HomePanoramaStreit um Kiesabbau in Altach

Streit um Kiesabbau in Altach

Altach/Götzis/Vorarlberg. Die Gemeinde Altach in Vorarlberg plant schon seit längerem eine Erweiterung der bestehenden Kiesabbaus. Bei einer Volksabstimmung über den Kiesabbau in dem Gebiet gab es eine deutliche Mehrheit für die Erweiterung. Über 30 Jahre sollen 1,5 Millionen Kubikmeter Kies und Sand abgebaut werden.

Das Problem ist allerdings, das entsprechende Areal liegt zwar am Gemeindegebiet von Altach, ist aber im Besitz der Gemeinde Götzis. Nun galt es die Rahmenbedingungen über den Abbau zwischen den beiden Gemeinden zu regeln. Sollte der Abbau vom bestehenden Kieswerk vorgenommen werden oder jemand anderes den Auftrag erhalten? Wie sollten die Gewinne zwischen den beiden Gemeinden aufgeteilt werden?
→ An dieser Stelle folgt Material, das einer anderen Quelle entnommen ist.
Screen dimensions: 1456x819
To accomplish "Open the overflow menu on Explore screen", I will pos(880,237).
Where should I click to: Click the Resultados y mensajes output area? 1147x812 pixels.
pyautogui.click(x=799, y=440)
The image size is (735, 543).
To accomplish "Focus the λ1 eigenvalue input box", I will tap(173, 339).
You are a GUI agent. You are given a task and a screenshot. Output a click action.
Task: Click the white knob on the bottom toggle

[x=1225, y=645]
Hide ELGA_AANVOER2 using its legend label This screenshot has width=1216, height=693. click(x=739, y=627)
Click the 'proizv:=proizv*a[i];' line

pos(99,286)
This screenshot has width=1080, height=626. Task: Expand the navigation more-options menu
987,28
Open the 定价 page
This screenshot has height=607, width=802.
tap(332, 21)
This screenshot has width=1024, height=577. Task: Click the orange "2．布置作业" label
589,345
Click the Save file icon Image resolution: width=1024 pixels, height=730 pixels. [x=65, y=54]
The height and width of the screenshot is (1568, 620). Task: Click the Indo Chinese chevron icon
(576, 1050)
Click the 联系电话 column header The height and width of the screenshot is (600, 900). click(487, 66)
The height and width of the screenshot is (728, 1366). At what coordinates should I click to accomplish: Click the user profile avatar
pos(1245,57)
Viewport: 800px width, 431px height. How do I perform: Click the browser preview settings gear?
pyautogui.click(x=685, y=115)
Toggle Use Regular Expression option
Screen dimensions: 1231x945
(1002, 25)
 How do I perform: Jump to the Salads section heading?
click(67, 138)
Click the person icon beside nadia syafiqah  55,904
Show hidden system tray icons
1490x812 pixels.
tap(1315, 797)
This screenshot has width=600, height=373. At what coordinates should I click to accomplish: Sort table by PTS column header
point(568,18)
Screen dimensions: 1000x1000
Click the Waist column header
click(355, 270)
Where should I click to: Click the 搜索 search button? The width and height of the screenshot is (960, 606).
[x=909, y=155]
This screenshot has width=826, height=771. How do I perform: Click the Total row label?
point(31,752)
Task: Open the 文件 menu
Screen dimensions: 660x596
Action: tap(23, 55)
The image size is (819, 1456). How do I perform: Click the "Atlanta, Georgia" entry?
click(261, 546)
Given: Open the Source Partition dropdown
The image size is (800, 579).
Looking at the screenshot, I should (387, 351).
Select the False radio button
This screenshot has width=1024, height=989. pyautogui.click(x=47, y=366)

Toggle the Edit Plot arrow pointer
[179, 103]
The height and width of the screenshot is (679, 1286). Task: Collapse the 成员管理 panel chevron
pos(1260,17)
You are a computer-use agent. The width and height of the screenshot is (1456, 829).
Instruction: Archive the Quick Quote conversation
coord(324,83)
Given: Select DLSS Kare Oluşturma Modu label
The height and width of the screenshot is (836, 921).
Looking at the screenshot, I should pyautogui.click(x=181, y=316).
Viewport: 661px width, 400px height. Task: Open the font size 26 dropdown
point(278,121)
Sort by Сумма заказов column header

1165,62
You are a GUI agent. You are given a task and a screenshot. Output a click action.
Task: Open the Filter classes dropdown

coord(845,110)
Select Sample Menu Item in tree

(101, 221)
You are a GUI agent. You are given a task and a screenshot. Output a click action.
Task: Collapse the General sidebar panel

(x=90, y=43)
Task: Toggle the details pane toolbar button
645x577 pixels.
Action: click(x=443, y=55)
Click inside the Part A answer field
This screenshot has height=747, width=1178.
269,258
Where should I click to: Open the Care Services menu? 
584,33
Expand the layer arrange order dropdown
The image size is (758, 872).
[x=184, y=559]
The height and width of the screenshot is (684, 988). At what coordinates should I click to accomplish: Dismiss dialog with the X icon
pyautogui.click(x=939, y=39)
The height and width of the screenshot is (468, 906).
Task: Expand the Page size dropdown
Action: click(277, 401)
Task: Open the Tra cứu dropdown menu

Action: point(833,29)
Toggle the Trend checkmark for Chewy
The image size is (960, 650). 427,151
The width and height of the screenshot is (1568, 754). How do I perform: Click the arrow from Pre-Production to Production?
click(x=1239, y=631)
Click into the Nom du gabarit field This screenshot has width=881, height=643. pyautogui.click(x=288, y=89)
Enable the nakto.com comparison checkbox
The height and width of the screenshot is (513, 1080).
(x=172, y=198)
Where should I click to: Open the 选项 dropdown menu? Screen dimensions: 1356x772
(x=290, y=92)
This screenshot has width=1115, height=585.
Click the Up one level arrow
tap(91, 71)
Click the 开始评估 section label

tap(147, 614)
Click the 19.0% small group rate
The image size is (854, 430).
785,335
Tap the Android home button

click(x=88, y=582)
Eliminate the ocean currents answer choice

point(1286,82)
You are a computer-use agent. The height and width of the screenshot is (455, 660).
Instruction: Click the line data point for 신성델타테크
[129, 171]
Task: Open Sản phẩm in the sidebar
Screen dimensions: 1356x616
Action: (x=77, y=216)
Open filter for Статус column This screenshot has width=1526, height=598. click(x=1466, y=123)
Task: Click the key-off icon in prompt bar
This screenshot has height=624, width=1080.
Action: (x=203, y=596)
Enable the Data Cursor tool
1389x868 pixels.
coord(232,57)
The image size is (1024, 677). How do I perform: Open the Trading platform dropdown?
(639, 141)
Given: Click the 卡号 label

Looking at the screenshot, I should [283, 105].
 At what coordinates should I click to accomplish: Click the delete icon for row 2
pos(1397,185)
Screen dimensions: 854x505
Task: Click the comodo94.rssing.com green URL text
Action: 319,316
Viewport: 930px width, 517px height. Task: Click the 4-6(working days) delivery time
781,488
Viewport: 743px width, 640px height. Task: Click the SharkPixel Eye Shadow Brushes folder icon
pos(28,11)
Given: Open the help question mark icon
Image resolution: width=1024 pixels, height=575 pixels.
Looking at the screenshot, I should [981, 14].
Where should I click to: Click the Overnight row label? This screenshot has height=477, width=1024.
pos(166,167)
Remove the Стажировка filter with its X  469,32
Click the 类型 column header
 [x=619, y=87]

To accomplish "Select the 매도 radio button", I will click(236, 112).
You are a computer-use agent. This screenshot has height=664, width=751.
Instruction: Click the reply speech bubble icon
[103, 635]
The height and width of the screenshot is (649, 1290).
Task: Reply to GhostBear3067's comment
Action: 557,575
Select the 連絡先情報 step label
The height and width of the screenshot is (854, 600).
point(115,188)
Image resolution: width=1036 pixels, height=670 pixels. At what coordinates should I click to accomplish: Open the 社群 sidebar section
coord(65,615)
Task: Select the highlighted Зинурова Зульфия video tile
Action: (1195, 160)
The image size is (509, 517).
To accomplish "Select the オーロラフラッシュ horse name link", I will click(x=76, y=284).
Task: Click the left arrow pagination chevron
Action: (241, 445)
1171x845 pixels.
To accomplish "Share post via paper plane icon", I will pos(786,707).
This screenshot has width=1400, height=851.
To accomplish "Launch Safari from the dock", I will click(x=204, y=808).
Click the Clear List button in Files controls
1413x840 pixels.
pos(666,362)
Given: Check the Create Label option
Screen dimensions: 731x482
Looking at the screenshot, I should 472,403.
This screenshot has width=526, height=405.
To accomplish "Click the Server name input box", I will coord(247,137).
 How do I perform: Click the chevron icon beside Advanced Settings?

Bereits 2019 gab es einen Beschluss beider Gemeinderäte über den gemeinsamen Kiesabbau. Beide Gemeinden sollten davon profitieren. In Götzis hat sich jetzt eine 5 Parteien Allianz bestehend aus den Grünen, Bürgerbewegung, SPÖ, NEOS und FPÖ gebildet. Diese wirft dem Altacher ÖVP-Bürgermeister Markus Giesinger vor, dass er kein Angebot zum Kiesabbau macht. Dies soll er zu Gunsten des bisherigen Betreibers, der ebenfalls ein ÖVP-Parteibuch haben soll, unterlassen. Dem ÖVP-Bürgermeister von Götzis, Christian Loacker, wirft die 5 Parteienkoalition vor sein Parteikollegen in Altach zu unterstützen und schwarze Parteibuchwirtschaft zu betreiben.

In der nächsten Gemeindevertretungssitzung wollen die 5 Parteien nun den Beschluss von 2019 kippen. Ziel ist es neue Wege im Kiesabbau zu beschreiten. Gemeinsam haben die 5 Parteien auch die dafür nötig Mehrheit.